〜種牡馬考察〜

ウォーニング(Warning)
1985年生 英国産 鹿毛 2000年死亡
父 ノウンファクト(Known Fact)
母 スライトリーデンジャラス(Slightly Dangerous)
母の父 ロベルト(Roberto)

英国で走り14戦8勝。主な勝ち鞍はサセックスS(G1・8F)、クイーンエリザベス2世S(G1・8F)など。

 デビューから4連勝で重賞2勝のあと2着3着を挟んで、英国の名門レースであるサセックスS、仏ジャックルマロワ賞(2着)、クイーンエリザベス2世Sと進み、勇躍米国ブリーダーズCマイルに挑んだが、稀代の女傑ミエスク(Miesque)の11着に敗れた。ちなみにジャックルマロワ賞でもミエスクに敗れている。
 現役の時にはインディアンリッジ、ナシュワン、ジルザルとも戦っているが、89年エクリプスS(G1・10F)でナシュワンに、連覇を挑んだサセックスSではジルザルに大敗し引退、種牡馬入り。96年日本に輸入されたが、00年死亡。

 弟にイギリスダービー、アイルランドダービーを勝ったコマンダーインチーフがいる。

 戦績を見てのとおり、生粋のマイラーだということが分かる。
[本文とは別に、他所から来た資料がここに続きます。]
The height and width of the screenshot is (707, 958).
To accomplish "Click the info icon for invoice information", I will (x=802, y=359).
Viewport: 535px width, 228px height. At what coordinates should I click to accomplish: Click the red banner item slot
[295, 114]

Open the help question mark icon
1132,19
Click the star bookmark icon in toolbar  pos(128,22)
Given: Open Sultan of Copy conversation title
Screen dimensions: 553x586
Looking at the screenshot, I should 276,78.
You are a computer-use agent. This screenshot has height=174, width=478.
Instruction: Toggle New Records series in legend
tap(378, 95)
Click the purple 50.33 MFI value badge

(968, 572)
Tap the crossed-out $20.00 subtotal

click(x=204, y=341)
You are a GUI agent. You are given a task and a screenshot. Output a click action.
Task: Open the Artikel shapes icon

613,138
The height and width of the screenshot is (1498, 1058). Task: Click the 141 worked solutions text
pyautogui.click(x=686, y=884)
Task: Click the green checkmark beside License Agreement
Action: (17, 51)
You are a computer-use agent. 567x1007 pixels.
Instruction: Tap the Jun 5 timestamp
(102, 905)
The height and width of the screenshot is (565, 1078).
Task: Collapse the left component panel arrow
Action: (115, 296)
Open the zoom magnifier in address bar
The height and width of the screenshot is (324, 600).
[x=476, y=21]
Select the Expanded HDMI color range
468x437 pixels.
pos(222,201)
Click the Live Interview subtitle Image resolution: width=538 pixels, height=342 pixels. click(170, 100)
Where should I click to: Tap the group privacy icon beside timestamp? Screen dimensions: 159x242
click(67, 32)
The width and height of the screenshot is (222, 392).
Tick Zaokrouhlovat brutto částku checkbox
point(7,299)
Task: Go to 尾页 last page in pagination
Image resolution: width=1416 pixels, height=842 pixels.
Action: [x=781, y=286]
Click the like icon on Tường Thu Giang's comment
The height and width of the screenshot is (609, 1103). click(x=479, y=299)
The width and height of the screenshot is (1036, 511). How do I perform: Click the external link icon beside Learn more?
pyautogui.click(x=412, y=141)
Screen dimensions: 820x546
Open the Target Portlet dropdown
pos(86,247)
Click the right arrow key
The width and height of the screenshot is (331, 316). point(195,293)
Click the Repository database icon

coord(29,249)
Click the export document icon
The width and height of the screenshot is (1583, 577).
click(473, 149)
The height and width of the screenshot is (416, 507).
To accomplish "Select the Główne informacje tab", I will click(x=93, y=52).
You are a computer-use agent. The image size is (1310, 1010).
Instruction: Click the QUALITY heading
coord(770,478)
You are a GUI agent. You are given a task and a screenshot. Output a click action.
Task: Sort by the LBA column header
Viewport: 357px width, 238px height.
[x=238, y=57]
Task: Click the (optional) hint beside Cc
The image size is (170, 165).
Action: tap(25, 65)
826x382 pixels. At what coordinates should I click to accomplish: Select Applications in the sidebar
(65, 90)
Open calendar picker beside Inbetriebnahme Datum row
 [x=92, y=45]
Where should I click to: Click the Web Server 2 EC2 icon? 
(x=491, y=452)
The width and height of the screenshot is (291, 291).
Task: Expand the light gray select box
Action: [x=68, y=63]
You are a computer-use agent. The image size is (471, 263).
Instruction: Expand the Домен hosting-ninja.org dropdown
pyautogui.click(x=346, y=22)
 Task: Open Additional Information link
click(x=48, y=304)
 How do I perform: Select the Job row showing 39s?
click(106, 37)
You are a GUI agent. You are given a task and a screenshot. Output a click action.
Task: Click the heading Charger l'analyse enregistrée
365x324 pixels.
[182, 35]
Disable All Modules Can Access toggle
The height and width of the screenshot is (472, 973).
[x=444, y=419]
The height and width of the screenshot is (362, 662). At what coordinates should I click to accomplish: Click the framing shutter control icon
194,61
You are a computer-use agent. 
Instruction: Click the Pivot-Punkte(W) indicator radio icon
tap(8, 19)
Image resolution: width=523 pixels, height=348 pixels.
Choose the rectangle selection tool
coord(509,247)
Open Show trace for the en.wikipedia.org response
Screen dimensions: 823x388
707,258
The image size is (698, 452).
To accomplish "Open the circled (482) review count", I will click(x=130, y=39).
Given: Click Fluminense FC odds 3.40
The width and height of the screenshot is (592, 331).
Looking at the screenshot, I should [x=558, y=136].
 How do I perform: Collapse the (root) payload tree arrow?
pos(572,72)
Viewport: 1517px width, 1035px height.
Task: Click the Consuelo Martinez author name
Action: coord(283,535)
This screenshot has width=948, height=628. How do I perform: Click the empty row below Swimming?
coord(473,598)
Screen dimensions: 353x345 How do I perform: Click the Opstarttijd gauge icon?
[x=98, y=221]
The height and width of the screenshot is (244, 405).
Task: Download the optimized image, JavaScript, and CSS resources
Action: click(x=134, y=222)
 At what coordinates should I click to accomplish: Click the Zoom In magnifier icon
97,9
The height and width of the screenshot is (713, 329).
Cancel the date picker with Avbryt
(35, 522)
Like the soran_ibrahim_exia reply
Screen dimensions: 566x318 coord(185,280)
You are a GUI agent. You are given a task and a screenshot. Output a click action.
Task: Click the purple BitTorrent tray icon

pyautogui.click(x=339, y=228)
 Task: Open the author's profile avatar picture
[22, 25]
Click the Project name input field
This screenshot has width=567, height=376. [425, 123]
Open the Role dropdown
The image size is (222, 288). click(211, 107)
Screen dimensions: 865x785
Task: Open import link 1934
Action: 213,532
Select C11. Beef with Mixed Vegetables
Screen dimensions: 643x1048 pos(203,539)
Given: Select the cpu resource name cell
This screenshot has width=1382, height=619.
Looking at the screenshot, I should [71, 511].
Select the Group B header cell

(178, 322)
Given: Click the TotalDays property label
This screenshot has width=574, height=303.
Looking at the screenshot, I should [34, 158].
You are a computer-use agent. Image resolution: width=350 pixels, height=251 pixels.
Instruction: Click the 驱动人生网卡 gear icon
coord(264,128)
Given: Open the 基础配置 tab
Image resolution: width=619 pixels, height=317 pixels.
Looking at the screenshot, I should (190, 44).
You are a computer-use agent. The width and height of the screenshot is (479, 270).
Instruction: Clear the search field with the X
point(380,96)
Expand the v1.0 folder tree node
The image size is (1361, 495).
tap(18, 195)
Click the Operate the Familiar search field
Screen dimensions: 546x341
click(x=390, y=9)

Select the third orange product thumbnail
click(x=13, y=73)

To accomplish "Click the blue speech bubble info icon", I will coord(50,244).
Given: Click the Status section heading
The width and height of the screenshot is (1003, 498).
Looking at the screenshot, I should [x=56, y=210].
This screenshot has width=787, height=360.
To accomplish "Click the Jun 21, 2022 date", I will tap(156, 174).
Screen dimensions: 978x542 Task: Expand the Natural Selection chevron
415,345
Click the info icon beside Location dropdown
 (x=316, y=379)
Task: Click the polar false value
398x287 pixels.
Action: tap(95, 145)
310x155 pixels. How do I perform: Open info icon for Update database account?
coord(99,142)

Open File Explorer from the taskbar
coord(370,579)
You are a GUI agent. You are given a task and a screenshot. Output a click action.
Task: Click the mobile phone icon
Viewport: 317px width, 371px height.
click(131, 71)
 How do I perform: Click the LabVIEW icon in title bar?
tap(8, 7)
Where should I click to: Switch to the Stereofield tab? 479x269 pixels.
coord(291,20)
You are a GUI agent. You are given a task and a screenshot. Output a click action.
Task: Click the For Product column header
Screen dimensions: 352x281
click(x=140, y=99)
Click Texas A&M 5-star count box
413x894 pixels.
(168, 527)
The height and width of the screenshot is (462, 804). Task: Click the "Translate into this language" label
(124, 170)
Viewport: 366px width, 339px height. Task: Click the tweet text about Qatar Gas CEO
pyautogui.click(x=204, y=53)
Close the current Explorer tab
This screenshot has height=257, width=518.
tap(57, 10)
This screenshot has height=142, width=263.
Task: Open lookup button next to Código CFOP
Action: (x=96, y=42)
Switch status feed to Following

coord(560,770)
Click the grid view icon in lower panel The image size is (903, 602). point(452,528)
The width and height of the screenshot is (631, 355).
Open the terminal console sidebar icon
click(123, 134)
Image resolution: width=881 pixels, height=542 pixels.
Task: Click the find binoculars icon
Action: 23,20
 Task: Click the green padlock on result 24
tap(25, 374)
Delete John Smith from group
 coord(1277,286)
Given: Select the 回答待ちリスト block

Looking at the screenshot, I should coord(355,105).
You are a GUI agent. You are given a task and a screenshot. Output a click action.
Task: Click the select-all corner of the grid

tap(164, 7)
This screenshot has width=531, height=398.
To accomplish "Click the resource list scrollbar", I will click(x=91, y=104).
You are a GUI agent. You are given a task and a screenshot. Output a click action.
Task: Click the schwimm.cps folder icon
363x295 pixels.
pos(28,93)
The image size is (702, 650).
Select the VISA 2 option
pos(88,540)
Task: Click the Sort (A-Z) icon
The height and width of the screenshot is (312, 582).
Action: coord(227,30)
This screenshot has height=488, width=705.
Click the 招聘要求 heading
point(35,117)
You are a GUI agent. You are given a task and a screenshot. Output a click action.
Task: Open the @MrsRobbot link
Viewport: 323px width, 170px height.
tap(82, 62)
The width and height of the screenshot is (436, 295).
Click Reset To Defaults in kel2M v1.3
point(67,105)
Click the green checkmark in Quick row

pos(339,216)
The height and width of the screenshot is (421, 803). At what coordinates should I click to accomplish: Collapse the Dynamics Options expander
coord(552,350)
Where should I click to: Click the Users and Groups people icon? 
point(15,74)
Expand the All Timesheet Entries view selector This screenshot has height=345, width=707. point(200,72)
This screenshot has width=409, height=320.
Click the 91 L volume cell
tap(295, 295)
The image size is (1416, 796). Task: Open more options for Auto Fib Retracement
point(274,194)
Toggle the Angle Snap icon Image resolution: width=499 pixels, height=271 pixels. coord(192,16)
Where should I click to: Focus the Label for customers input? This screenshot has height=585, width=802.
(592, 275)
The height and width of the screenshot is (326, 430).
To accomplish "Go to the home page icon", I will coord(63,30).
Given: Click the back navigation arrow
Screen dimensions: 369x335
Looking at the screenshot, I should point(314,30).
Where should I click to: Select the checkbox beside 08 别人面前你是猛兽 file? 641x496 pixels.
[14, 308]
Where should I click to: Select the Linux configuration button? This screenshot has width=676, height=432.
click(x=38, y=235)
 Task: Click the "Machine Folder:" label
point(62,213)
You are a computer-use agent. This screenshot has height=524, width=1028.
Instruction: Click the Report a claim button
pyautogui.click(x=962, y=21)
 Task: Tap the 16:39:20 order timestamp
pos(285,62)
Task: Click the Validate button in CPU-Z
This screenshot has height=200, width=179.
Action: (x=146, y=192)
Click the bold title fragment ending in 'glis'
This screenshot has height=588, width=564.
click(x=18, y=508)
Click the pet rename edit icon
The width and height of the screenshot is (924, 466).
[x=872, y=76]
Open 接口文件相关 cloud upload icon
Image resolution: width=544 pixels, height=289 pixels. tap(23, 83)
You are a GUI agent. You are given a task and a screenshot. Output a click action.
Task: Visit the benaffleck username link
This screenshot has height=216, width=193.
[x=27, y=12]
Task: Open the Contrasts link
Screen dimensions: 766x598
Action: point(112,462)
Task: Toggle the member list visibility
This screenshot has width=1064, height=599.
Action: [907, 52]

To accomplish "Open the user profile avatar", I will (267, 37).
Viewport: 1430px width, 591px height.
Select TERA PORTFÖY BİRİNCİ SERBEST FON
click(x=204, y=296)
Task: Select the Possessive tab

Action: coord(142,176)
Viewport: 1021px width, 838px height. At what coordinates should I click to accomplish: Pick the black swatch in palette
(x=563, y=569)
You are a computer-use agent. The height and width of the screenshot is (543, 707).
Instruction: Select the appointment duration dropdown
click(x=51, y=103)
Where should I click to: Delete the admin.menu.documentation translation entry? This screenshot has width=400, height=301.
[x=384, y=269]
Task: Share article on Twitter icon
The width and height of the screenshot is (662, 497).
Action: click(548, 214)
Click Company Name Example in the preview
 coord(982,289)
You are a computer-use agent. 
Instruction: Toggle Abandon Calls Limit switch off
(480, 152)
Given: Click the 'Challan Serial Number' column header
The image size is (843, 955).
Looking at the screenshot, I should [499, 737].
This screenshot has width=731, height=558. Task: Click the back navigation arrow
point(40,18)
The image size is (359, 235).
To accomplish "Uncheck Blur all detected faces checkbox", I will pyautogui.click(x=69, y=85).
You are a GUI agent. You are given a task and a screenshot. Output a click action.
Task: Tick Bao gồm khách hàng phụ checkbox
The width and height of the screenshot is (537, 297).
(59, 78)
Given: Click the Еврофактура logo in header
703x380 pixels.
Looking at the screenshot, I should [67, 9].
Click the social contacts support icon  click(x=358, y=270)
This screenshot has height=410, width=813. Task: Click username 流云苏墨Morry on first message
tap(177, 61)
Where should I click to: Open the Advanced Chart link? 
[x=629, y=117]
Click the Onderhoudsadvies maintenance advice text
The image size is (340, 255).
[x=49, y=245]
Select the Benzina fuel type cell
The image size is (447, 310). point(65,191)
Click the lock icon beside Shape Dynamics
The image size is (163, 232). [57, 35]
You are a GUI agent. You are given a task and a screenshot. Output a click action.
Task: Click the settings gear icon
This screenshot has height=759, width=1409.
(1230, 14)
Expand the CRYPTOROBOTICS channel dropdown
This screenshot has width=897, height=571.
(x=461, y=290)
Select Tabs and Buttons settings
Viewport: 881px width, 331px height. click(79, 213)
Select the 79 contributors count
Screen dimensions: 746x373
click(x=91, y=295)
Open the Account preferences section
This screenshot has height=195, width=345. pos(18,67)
ミエスクとは2度対戦して2度負けたが、クイーンエリザベス2世Sでは2着のサルス(Salse)に5馬身差をつける圧勝だった。

 産駒はやはり短距離向きに出るのが多いが、Give Noticeのように長距離重賞を勝った産駒もいれば、日本に遠征してきて毎日王冠を勝ったアヌスミラビリスのような中距離馬もいる。ダンツジャッジもアメリカJCCを勝ってはいるが、ダービー卿CTも勝っているのでスタミナ兼備のマイラーといえそう。もっとも、弟のコマンダーインチーフはクラックディスタンスで活躍しているから、当然といえば当然なのだが。

 2004年高松宮記念を制したサニングデールは、日本生産馬で初のG1ウイナーとなった。これまで中京巧者だとか、G2止まりとか言われていたが、どうやら一瞬の脚にかける部分が大きいように思う。逆に言うと脚が持続しないので直線の長いコースでは仕掛けが難しいような気がする。

 血統を見た限りでは強いクロスはないし、素直にマイラーかな?という印象なのだが、8代目まで広げてみるとスピード勢力がかなり前に出ているのが分かる。

 父ウォーニング自身はナスルーラを1つ持っていてクロスはしていない。ただ欧州的なスタミナを若干持っているのでマイルまで走れたのだろうが、サニングデールの母カディザデーがナスルーラを2つ持っているため、ナスルーラの6*5*6クロスと同時に、その上のネアルコ、ファロス、ファラリスに至る血脈が自動的にクロス。この血だけで相当影響が強いと思われ、これとバランスを取ろうとするスタミナ部分に欠けた状態になっている。一本調子のスプリンターになっている要因はこれかもしれない。実際、サニングデールの距離実績は1200mに集中していて、1ハロン伸びた1400mでは3着の経験すらないのだから。

 高松宮記念では少し早めに見えた仕掛けも、豪脚を持つデュランダルを押さえ切るには絶妙なタイミングだった。デュランダルの上がり33.6秒に対しサニングデールは34.2秒だから、それまでの自身の勝ちパターンとは違っていたことが分かる。(阪急杯やCBC賞はメンバー最速の上がりで差し切り勝ちだった)

 今のところはウォーニングの代表産駒と言えるが、決してベストな血統ではない。新馬戦では同じ父を持つダンツジャッジが2着だったが、ある程度スタミナを持っている点でダンツジャッジの方がよく出来た産駒に思える。

 ナスルーラを持たない繁殖牝馬は少ないだろうが、理想的なのはナスルーラクロスを作らず(作ったとしても)、War Relic絡みやBull Dog、Tom Fool、Teddyのクロスでスタミナを確保して、Hyperion、Blue Larkspurでスピードを補う形かと思う。元々スピードはある父系なので、いかにスタミナをつけるかがポイントになる種牡馬と言える。

 ちなみにカルストンライトオもウォーニング産駒だが、サニングデールよりもナスルーラが強い。最前面にあるのはネイティヴダンサーの5*4クロスなので少々決め手に欠けるスプリンターだろうということを付記しておく。